At Ħaġar Qim, on the summer solstice, sunlight crosses through a hole in the monument wall to create a crescent of light, which gradually morphs into an elliptical shape, before disappearing out of sight in a vanishing act where it appears to be sinking into the ground. Mnajdra includes three buildings, and on the summer solstice, the first rays of sun light up the edge of a megalith found to the left of the central doorway connecting the first pair of chambers to the inner chambers. While no one knows the site’s full history, it is believed that these are likely intentional placements to align with the longest day of the year. Some prehistoric artifacts from the sites, including shards of pottery and stone statuettes, are on display at the National Museum of Archaeology in Valletta, Malta’s capital.
Witness the sun align with Stonehenge
On the summer solstice, the sun rises behind the Heel Stone of Stonehenge, creating an incredible alignment people come from around the world to witness. The World Heritage Site on Salisbury Plain in southern England has been modified many times over the years, but its sarsen stones, installed around 2500 B.C.E., still align with the sun’s movements.
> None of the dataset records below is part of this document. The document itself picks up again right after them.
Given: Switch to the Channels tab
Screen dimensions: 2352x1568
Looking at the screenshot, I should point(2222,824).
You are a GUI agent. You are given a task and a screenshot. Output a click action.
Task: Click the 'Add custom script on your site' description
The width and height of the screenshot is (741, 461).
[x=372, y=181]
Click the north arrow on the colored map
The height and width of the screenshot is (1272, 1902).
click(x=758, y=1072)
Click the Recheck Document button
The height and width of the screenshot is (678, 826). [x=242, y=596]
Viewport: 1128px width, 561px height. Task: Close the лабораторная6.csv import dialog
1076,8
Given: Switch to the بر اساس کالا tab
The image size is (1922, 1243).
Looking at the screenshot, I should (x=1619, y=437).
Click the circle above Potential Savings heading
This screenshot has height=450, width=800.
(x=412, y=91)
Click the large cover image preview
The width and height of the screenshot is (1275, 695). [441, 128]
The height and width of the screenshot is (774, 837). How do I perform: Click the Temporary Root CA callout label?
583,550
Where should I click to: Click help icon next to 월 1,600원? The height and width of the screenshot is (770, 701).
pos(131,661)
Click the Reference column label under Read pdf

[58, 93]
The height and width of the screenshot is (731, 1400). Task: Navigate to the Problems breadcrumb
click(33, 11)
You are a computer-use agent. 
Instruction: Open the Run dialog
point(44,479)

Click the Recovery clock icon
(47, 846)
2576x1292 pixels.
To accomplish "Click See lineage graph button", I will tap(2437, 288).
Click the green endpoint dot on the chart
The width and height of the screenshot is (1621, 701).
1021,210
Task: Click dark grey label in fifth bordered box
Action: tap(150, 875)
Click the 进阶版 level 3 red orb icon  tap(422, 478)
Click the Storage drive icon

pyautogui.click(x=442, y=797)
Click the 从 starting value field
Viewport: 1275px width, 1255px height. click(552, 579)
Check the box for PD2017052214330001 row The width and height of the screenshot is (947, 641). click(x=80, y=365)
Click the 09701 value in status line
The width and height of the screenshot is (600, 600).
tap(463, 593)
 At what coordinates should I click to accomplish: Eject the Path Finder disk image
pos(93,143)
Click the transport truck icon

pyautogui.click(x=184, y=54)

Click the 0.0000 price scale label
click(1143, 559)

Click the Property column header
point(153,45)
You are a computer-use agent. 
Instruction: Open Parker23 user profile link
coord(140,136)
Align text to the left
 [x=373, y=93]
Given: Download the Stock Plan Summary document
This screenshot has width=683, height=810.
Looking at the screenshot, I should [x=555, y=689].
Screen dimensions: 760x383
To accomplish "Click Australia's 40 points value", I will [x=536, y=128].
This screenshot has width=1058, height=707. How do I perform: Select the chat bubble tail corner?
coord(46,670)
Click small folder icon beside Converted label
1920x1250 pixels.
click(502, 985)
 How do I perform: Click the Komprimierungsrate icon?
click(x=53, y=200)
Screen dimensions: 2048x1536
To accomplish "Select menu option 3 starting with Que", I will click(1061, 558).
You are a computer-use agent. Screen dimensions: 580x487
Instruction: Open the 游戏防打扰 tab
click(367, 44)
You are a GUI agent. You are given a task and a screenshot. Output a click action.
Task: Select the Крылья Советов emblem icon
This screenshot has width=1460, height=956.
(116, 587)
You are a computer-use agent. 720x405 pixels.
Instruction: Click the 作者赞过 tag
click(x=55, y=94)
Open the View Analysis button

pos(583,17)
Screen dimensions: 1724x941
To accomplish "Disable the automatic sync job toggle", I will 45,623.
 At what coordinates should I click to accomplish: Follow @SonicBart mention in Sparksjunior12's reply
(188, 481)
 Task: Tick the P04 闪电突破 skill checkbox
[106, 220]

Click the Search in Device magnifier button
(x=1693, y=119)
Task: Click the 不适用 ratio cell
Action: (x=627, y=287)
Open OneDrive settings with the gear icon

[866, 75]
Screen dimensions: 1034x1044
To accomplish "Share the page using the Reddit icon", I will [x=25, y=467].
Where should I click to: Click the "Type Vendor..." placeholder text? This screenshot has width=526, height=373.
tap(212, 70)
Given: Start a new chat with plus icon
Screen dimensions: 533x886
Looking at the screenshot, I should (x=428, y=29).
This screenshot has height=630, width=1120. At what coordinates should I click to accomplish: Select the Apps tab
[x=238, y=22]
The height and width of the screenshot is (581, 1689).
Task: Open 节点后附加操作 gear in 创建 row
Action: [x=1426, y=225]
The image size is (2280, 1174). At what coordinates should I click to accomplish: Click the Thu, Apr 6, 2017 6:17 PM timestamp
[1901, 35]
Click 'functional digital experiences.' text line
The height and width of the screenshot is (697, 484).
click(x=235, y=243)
“Stonehenge is a really interesting monument,” says Jennifer Wexler, a prehistoric specialist for English Heritage. “It’s about 4,500 years old in its current form, but it seems to have a very important connection to the sun. It was carefully designed to actually align with the movements of the sun, which is pretty spectacular when you think about how old it is.”
A special event on June 20 and 21 allows visitors to stay at Stonehenge all night long, watching and observing. For those who can’t make the trip to Stonehenge, a livestream is available on English Heritage’s YouTube channel.
“It’s really lovely,” Wexler says. “People can go, watch the sun go down, see the full sun cycle, and stay all night and celebrate until the sun rises.”